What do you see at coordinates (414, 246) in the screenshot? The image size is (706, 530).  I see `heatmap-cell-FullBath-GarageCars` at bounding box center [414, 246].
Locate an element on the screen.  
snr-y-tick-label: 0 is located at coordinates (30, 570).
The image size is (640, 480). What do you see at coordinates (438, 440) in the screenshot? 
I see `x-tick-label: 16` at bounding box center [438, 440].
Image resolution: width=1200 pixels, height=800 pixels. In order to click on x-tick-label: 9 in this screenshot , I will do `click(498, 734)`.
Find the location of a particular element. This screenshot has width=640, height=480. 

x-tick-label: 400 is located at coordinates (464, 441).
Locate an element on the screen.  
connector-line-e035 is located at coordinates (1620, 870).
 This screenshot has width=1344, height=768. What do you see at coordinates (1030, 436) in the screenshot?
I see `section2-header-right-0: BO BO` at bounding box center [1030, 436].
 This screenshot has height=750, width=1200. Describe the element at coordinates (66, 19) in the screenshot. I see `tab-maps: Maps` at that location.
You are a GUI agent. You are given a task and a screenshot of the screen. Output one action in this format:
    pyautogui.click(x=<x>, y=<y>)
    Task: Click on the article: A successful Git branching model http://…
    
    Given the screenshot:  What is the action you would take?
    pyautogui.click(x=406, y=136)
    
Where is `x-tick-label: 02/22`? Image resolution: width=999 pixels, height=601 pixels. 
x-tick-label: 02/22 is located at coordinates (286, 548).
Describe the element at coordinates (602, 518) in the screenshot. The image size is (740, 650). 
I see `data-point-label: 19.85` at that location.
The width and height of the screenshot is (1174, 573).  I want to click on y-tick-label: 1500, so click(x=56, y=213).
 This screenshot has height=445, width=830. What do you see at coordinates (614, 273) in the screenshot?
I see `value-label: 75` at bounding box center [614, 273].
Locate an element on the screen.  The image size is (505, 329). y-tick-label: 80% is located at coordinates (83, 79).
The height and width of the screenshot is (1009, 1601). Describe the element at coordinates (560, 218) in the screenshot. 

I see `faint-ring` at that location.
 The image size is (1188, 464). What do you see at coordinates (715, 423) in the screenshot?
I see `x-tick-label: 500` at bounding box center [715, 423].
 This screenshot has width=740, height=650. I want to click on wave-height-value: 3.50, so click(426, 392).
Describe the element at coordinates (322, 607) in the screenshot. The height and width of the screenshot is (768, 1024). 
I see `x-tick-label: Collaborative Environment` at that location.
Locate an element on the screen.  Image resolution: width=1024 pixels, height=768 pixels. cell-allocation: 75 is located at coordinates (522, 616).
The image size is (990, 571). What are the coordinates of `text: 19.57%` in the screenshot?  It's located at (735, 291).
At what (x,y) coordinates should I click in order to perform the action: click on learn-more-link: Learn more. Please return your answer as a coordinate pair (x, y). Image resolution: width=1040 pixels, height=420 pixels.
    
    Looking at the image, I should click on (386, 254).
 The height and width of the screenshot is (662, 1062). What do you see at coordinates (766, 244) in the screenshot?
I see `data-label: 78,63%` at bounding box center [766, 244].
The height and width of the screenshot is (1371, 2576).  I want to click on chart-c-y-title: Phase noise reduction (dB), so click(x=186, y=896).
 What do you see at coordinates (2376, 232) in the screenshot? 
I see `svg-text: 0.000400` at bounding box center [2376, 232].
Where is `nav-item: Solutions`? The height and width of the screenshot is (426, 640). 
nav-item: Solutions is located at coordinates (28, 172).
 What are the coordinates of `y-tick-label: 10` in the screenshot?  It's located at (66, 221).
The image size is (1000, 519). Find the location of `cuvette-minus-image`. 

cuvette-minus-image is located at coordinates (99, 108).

= WHAT IS BEING ASKED =
Set down verbatim the lines of the records starting with the line containing "The width and" and going on through the line containing "This screenshot has width=740, height=650.", both of those lines included.

= ANSWER SPACE =
The width and height of the screenshot is (1174, 573).  I want to click on y-tick-label: 1500, so click(x=56, y=213).
 This screenshot has height=445, width=830. What do you see at coordinates (614, 273) in the screenshot?
I see `value-label: 75` at bounding box center [614, 273].
Locate an element on the screen.  The image size is (505, 329). y-tick-label: 80% is located at coordinates (83, 79).
The height and width of the screenshot is (1009, 1601). Describe the element at coordinates (560, 218) in the screenshot. 

I see `faint-ring` at that location.
 The image size is (1188, 464). What do you see at coordinates (715, 423) in the screenshot?
I see `x-tick-label: 500` at bounding box center [715, 423].
 This screenshot has width=740, height=650. I want to click on wave-height-value: 3.50, so click(426, 392).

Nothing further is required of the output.